George outlines how 40,000 meters of drilling will mainly be infilling areas in the MainSpring property from inferred to measured and indicated, as well as further defining and expanding the resources at the Park-Salyer main area.
There is also more metallurgical work to prepare for incorporating these areas into the upcoming PFS, projected to come out in the Fall of 2025. The company is also looking at acquiring more adjacent private land that will assist with optimizing the site layout for development. George highlights the strength of the infrastructure in place, the access to power, and the benefits of their brownfield Project.
George also provides some updates on permitting for the project, and the importance of it being on private land to help expedite the process, and that they should be submitting their applications later this year for administrative acceptance by early 2026, and then approval 6 months later. This will time out well with their Bankable Feasibility Study and the capital stack coming together for a construction decision late next year.
Let’s introduce another junior copper and gold developer to this series…
Luke Norman, Co-Founder and Chairman of US Gold Corp. (NSADAQ:USAU), joined me over at the KE Report today to reintroduce the value proposition at the Company’s flagship, fully-permitted, and shovel-ready CK Gold-Copper Project in Wyoming, the upcoming catalysts, as well as the significant underappreciated value in their secondary Keystone Gold Project in Nevada.
US Gold Corp – Value Proposition At The Fully Permitted Shovel-ready CK Gold-Copper Development Project in Wyoming and Keystone Gold Project in Nevada
We start by discussing the 1.6 million gold equivalent ounces of resources, broken down into roughly 1 million ounces of gold and 260 million pounds of copper. They company is in the process of working towards their Definitive Feasibility Study where they’ll demonstrate to the market improved metrics over the prior versions of their Pre-Feasibility Study (PFS).
We discussed though that based on the existing PFS, using just a $4.30 copper price and $2,500 gold price that the after-tax NPV of the project is $532Million with a 39.4% IRR and a payback period of 1.63 years. As it stands today there is a10-year mine life, projecting to produce an average of 110,000 gold equivalent ounces per annum, with an All-In Sustaining Cost of $937, an upfront capex of $277Million, and sustaining capital of $13Million per year. Those metrics will all be getting updated in the DFS due out in Q4.
Next we shifted over the value potential of their Keystone Gold Project in Nevada, which is located along the same mineral trend as Nevada Gold Mine’s Cortez Complex. This property has many similarities to this well-endowed district, with the same kind of pathfinder arsenic mineralization with the gold found in these Carlin-gold type systems, as well as the Wenban rock formations. Luke was very constructive of their potential to unlock more value in the project through future exploration.
So while US Gold is clearly a gold exploration company, their flagship project, the CK Project stands for “Copper King” and has a large copper kicker along with the gold. It also had the potential to go after US government funding or loans for critical minerals with regards to both their copper and the gold.
One other positive that I like about this company is the incredibly tight share structure the company has, with just under 14 million shares outstanding. This is quite unique with regards an advanced development company working on building it’s capital stack and working towards a Definitive Feasibility Study.
Well, that wraps us up for this next article in this series on opportunities with copper explorers and developers.
Thanks for reading and may you have prosperity in your trading and in life!
-=-=-=-=-
■ Task requirements: In the article on copper and gold developers, what does the "CK" in US Gold Corp's CK Project stand for?
-=-=-=-=-
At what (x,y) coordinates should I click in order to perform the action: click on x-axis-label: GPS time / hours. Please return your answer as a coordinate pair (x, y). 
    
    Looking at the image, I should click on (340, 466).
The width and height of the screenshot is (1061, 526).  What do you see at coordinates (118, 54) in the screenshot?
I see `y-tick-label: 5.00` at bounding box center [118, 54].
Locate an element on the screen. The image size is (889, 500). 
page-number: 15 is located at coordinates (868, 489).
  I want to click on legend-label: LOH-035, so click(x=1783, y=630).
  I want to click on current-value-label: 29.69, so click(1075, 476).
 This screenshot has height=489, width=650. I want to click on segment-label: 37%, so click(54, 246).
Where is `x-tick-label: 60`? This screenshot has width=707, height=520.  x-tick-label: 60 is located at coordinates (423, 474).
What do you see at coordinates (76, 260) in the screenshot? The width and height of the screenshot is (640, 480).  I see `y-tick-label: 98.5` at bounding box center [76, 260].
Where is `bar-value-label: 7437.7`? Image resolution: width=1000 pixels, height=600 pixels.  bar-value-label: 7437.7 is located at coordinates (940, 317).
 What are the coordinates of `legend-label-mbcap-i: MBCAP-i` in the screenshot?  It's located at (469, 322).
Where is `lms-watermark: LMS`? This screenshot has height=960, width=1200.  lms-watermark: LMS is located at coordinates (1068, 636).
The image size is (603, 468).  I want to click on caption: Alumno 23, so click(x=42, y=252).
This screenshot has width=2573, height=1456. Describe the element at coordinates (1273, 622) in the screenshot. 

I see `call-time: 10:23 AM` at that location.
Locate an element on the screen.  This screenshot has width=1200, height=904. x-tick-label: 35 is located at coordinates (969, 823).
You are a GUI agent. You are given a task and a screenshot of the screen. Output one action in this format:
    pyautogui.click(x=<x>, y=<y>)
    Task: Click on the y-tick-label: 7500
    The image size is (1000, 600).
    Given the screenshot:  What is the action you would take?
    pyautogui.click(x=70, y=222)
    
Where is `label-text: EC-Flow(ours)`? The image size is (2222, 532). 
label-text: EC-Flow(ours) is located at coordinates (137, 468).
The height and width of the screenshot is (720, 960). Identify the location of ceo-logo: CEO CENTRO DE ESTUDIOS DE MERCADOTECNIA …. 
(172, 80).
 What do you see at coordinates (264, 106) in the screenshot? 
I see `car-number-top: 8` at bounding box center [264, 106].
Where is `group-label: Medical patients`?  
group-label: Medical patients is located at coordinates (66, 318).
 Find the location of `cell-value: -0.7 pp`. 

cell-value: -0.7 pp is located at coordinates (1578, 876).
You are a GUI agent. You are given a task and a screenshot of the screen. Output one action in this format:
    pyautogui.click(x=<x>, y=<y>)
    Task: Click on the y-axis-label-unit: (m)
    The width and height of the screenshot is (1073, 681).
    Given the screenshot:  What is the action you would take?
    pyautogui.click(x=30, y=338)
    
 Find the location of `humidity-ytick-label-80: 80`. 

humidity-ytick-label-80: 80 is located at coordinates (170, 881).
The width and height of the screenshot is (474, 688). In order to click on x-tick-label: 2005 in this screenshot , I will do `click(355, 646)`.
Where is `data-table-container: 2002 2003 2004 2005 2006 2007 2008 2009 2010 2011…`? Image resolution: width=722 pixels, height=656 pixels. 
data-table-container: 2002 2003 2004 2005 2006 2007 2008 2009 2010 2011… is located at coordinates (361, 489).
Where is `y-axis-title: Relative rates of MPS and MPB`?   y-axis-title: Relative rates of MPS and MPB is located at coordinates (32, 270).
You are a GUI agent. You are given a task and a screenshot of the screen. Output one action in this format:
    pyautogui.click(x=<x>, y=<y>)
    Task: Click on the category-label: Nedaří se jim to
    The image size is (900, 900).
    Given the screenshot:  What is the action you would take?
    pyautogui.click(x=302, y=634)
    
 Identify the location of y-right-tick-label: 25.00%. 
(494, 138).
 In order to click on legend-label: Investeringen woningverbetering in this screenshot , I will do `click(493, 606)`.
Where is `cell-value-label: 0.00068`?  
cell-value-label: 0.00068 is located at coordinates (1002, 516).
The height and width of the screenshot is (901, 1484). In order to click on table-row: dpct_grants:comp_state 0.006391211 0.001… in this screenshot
-=-=-=-=-
■ Result for this exercise: It stands for "Copper King."